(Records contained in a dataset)

┌──

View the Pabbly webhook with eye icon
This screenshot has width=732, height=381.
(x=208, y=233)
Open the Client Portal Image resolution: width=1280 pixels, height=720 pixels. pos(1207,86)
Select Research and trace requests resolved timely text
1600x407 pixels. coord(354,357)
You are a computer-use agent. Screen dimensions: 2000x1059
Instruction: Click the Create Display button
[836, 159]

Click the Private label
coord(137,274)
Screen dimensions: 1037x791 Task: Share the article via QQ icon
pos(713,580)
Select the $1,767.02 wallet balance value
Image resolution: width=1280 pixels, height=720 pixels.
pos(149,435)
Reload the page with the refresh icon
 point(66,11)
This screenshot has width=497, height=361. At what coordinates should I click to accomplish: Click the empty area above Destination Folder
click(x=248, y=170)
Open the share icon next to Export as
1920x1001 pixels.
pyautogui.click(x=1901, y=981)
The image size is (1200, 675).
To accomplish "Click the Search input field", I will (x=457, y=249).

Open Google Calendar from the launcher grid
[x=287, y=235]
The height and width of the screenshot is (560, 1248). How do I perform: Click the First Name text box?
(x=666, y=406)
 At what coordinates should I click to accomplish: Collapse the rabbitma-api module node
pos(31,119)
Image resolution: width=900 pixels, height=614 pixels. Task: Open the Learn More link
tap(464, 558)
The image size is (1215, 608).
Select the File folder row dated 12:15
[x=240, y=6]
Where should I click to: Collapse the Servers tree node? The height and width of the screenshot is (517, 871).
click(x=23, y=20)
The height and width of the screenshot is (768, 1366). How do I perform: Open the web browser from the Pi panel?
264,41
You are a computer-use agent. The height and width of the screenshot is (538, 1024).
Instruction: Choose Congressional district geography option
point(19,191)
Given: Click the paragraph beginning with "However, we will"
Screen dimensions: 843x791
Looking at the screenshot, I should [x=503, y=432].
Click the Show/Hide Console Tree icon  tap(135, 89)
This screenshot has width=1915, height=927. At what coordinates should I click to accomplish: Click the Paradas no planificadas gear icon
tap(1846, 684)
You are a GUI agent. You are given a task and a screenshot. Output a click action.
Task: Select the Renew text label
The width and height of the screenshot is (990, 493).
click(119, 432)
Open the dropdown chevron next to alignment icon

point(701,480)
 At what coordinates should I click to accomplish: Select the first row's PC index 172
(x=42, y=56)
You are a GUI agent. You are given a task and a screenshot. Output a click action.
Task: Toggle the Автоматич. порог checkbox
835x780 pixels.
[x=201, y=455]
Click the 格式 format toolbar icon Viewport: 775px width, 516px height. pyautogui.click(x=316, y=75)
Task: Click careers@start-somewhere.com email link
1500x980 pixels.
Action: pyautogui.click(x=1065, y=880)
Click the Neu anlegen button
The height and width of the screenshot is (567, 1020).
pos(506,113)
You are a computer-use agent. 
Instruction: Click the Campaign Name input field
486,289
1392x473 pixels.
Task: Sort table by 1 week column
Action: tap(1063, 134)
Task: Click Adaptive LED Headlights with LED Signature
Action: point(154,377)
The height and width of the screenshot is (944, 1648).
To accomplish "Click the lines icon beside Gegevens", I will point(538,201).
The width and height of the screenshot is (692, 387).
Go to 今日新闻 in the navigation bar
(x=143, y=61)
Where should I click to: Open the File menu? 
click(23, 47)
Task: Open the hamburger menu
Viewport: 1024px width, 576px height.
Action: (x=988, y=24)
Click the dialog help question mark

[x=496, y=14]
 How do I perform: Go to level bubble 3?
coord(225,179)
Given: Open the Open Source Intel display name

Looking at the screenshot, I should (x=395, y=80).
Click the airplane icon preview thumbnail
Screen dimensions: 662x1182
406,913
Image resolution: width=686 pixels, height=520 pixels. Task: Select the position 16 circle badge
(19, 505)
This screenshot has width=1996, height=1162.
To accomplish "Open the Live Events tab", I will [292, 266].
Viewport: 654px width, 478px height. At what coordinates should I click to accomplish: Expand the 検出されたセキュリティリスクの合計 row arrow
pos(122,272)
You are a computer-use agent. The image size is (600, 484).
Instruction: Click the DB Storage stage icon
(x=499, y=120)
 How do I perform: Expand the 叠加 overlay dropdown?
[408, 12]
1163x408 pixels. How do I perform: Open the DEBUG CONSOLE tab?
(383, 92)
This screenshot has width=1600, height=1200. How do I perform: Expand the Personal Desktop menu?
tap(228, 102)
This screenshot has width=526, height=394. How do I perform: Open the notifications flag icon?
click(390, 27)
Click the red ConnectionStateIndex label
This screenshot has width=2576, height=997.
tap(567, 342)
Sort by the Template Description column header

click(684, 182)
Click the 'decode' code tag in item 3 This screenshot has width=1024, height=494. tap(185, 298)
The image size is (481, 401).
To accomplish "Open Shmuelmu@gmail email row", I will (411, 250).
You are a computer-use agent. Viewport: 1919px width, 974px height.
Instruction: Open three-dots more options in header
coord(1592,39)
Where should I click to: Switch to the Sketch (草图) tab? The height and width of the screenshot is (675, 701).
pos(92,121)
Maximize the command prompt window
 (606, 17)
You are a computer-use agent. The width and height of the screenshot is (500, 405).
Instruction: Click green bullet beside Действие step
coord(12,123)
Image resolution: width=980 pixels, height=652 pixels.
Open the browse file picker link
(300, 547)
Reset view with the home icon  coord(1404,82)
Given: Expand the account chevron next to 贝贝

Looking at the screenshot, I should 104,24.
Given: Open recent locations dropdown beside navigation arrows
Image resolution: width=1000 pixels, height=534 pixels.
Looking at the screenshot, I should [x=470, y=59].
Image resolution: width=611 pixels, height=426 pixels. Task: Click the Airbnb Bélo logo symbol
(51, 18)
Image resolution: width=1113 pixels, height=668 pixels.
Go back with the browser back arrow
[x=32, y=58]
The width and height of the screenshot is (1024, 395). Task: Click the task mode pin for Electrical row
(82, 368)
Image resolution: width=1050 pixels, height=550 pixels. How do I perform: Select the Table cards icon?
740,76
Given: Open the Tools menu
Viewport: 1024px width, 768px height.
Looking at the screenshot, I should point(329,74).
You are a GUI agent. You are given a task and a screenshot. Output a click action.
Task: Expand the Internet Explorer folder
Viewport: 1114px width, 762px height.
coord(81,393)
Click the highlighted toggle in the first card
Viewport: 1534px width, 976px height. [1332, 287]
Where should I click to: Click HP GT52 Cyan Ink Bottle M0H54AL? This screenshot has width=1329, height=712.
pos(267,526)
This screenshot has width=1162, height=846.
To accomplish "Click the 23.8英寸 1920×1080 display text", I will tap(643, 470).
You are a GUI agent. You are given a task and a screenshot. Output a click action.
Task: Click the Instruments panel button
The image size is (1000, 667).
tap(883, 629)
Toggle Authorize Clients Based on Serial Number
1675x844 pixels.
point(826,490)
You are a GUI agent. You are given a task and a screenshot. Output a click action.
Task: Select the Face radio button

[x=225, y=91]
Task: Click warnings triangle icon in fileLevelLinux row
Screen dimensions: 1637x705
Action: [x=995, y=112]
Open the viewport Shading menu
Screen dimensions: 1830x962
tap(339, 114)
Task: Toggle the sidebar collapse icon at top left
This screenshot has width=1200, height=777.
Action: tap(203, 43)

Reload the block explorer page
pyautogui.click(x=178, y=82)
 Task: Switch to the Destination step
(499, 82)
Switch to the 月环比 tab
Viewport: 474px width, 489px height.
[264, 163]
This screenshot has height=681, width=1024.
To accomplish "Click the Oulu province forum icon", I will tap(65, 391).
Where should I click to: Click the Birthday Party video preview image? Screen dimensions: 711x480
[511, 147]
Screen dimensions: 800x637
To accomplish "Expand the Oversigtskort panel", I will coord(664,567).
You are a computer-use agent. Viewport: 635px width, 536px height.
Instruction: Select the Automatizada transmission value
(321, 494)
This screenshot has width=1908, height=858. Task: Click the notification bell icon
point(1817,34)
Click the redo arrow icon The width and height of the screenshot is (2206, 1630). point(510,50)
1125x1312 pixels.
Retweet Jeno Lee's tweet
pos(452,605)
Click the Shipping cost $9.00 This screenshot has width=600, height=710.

└──

■ TASK OBJECTIVE: Set down exactly, and only, the lines of the data above from the line containing "You are a computer-use agent. Viewport: 635px" through the last one.

■ TASK SOLUTION:
You are a computer-use agent. Viewport: 635px width, 536px height.
Instruction: Select the Automatizada transmission value
(321, 494)
This screenshot has width=1908, height=858. Task: Click the notification bell icon
point(1817,34)
Click the redo arrow icon The width and height of the screenshot is (2206, 1630). point(510,50)
1125x1312 pixels.
Retweet Jeno Lee's tweet
pos(452,605)
Click the Shipping cost $9.00 This screenshot has width=600, height=710.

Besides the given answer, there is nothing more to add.